Companies like Redfin and Zillow have historically collected their users’ contact information, evaluated their interests and provided them with relevant home listings. Zillow sells these leads to real-estate agents; Redfin directs the leads to its own agents, who don’t pay for them, according to the company.

For now, Realtor.com, Redfin and Zillow told MarketWatch that they are not selling such leads to insurance companies or advertising possible providers.

The federal government maintains a national database where homeowners can look up their flood risk, but companies like these provide information that may be more up to date, on platforms consumers are familiar with.

Consider the fact that nearly eight in 10 properties that flooded due to Hurricane Debby, which moved across the Southeastern U.S. in August, were outside of flood zones designated by the Federal Emergency Management Agency, according to First Street. That means that they were located in areas where mortgage providers do not mandate that buyers have flood insurance.

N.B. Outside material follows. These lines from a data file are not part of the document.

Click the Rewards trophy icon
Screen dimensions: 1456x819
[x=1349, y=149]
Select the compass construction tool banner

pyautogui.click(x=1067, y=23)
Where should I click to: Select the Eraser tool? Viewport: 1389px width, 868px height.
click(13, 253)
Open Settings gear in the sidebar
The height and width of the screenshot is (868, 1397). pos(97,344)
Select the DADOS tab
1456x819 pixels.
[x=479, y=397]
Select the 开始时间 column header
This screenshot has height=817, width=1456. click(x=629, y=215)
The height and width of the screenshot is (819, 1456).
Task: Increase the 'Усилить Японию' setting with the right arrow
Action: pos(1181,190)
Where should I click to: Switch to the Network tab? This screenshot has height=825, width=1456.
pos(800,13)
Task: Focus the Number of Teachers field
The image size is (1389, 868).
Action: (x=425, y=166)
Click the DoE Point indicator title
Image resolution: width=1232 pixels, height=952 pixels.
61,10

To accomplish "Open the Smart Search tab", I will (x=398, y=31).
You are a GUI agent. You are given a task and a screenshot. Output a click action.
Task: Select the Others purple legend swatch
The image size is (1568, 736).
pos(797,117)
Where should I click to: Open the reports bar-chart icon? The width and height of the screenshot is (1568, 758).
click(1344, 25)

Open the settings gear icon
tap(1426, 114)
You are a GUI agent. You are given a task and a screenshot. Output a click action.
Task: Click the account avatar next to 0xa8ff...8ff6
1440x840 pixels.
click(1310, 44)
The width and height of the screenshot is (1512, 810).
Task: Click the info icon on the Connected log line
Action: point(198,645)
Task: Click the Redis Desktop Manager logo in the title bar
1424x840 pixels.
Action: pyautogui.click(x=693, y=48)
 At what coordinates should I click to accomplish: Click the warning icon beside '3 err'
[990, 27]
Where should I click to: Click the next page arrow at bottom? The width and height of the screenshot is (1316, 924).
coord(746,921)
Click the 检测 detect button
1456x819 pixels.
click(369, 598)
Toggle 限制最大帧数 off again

See also: Think flood insurance is pricey now? Premium hikes were coming long before Hurricane Helene.

FEMA maps are updated every five years. The maps also include input from the community, which can sometimes hold up the process. Communities may be opposed to changes in flood maps that could translate into higher insurance premiums.

That process, which experts say can be influenced by political pressures, can hold up critical updates to flood-insurance changes, Collier said. In cases where the proposed updates have been “unattractive to the community, they can get held up for much longer,” he added. That can “create delays … that you don’t see from these other providers that don’t have to engage in the same political process.”

Consumers are more sensitive to climate risk

The federal government and its agencies, including the U.S. Department of Housing and Urban Development and government-sponsored enterprise Fannie Mae FNMA, have told MarketWatch that they are closely watching how homeowners deal with adverse weather conditions.

Consumers are also becoming more sensitive to home-insurance costs and climate risk.

Roughly a third of U.S. residents between the ages of 18 and 34 said that hearing about the damage caused by Helene has led them to reconsider where they want to move in the future, according to a survey by Redfin in early October.

The damage caused in places that were thought to be less prone to flooding, such as Asheville, N.C., has compelled people to think that “nowhere is truly immune to the impacts of climate change,” Daryl Fairweather, chief economist at Redfin, said in a statement.

“And we’re starting to see that impact where people want to live — even people who haven’t experienced a catastrophic weather event firsthand,” she added.

But others may be slow to change their home-buying choices in response to climate risks.

Waterfront homes, while vulnerable to flooding and rising sea levels, will always be in demand, one Tampa-based real-estate agent told MarketWatch in the wake of Hurricane Helene. “A few years go by, everybody forgets, or buyers forget about it. And it goes back to the norm,” he said.

Yet even well-heeled buyers who can afford rising premiums could soon be out of luck: Back in Los Angeles, Goshorn said that insurance companies only offer a few policies in wildfire-prone areas, and those policies are difficult to get.

Several insurers have left the state altogether, leaving homeowners with dwindling options. As a result, homes are selling less frequently in those areas as transactions hit roadblocks.

How to check if your house is at risk for flooding

There are several ways homeowners can check to see if their property is in a flood zone.

Government flood maps. Homeowners can look up the likelihood of their property flooding on the FEMA Flood Map.

Online listings. Homeowners can look up their address on Realtor.com or Redfin, for instance, and view the environmental risk facing the property. (Realtor.com is operated by News Corp subsidiary Move Inc., and MarketWatch is a unit of Dow Jones, also a subsidiary of News Corp NWSA.)

First Street’s map. Homeowners can look up their address on First Street’s website and discover what sort of climate risks their property faces and what type of insurance might be best.